We also grant you the right to object to the use of data you provide to us when it is for marketing purposes, targeted communication materials, or when we use it to add your name to lists or information services. If you don’t object at the time data collection begins, you may send your request at any time thereafter.
To exercise these rights, please use the following e-mail address: email@example.com or postal address: Espiche Campo de Golfe S.A., Sítio dos Matos Brancos, 701-N, 8600-114 Lagos
How do we protect your personal data?
We have developed logical, physical, structural and safety measures that are appropriate, necessary and sufficient for protecting your personal data against destruction, loss, alteration, dissemination, unauthorized access or any other form of accidental or illegal treatment.

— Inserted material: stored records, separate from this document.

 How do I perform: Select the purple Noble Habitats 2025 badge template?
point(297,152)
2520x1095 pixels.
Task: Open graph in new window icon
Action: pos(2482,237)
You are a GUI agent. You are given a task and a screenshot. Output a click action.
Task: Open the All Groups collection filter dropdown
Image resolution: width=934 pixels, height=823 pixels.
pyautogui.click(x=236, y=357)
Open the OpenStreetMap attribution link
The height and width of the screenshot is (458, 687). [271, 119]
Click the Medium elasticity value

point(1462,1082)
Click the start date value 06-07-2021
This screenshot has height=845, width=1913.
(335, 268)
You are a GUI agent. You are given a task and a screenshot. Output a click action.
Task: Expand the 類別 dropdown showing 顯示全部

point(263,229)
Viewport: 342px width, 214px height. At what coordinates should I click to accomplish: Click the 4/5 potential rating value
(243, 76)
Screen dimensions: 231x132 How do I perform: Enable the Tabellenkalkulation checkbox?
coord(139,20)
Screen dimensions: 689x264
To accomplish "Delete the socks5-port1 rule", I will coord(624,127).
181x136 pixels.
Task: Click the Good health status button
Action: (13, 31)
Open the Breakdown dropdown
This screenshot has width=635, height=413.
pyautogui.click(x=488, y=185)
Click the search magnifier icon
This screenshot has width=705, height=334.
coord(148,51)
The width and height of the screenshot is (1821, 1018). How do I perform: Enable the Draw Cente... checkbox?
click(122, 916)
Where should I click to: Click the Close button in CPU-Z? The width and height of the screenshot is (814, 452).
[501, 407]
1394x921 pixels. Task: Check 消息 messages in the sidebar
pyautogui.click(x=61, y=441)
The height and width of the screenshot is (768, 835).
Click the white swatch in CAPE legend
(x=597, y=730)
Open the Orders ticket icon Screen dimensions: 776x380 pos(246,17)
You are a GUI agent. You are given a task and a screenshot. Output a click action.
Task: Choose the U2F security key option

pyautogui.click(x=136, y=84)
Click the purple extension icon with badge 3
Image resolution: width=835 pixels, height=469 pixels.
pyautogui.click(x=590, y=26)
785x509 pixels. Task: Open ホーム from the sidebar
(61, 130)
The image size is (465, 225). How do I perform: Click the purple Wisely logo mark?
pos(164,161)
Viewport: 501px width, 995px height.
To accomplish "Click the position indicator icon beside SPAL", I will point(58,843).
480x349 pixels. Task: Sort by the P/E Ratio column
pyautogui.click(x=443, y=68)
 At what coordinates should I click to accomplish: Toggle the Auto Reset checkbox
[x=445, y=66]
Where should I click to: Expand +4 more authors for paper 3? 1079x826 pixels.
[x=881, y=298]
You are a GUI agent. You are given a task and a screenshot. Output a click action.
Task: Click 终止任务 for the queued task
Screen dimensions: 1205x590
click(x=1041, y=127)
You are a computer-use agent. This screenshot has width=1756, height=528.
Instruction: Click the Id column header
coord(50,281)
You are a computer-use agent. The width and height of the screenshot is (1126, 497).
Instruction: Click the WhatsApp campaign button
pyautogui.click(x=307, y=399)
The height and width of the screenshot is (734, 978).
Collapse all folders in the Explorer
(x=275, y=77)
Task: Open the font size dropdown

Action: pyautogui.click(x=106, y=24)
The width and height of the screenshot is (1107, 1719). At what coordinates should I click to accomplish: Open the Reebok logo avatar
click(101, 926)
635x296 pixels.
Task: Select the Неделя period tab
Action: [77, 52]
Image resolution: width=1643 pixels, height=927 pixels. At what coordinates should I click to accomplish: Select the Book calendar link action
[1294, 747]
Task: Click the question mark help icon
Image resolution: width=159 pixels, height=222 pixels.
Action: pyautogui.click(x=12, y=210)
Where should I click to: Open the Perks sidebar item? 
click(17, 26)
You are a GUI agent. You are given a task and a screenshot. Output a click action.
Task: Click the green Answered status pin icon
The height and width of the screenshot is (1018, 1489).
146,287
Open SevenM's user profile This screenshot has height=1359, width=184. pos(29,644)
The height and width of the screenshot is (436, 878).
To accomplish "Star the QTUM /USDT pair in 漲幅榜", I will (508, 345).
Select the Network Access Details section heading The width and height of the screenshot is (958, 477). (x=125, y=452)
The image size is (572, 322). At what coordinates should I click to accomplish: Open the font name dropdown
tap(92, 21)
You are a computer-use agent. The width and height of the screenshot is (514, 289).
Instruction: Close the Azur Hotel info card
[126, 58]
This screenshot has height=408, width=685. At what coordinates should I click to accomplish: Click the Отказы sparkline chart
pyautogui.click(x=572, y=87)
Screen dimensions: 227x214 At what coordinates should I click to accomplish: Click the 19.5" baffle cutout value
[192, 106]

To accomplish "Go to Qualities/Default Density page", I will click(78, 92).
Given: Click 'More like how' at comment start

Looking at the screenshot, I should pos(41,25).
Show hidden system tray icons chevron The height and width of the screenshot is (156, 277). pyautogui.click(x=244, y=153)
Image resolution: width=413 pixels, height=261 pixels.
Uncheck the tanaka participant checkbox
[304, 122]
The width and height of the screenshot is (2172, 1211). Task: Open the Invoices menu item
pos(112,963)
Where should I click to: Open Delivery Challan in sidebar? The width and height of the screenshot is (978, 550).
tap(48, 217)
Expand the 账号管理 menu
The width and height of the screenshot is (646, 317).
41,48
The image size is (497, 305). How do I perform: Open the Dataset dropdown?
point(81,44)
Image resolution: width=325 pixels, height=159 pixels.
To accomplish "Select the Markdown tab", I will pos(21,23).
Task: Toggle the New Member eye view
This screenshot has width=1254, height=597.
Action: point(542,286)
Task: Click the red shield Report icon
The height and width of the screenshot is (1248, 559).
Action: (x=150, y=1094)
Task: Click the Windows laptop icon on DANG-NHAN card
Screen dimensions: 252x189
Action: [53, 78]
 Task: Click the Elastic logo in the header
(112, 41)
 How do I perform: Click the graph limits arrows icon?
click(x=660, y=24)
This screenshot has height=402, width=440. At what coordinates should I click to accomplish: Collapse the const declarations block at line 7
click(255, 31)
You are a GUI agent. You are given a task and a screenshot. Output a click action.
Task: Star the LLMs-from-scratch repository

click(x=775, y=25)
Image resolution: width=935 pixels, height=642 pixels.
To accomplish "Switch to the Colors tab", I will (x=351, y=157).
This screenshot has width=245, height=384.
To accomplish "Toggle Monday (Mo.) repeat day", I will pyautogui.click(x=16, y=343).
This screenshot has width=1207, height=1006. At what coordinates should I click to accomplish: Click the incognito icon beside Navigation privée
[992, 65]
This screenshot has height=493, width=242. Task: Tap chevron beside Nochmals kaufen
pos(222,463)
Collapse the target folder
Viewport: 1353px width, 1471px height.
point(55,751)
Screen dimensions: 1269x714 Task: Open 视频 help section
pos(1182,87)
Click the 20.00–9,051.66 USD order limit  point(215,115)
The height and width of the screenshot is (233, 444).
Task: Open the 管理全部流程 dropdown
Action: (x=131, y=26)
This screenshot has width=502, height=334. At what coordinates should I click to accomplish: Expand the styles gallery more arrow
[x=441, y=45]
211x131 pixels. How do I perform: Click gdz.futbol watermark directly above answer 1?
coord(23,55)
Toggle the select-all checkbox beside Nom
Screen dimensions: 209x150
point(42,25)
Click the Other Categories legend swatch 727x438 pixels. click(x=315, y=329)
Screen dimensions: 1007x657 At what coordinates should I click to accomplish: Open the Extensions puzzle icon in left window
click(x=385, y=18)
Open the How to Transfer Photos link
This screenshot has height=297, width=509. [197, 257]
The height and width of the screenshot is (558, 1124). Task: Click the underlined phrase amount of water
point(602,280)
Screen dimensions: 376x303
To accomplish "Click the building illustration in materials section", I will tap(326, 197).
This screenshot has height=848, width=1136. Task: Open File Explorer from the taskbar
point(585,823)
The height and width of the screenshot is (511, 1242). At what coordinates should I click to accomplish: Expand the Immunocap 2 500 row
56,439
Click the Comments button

– Whenever you are asked to provide credit card information, communications are sent through an SSL (Secured Sockets Layer) line, when using compatible browsers such as Google Chrome, Safari or Mozilla Firefox;
– We also use SSL protocol on all pages that request personal information, meaning that all communications made over the internet are encrypted. You can always check that your connection is secure by looking for the little padlock or key in the URL bar of your browser.
How to contact us
If you ever have a doubt or a question regarding how we process your personal data, you may contact the Data Protection Officer (”DPO”) through the following e-mail address: firstname.lastname@example.org or through our postal address: Espiche Campo de Golfe S.A., Sítio dos Matos Brancos, 701-N, 8600-114 Lagos. Please address your inquiry to the Data Protection officer. We will review your case and reply to you as soon as possible.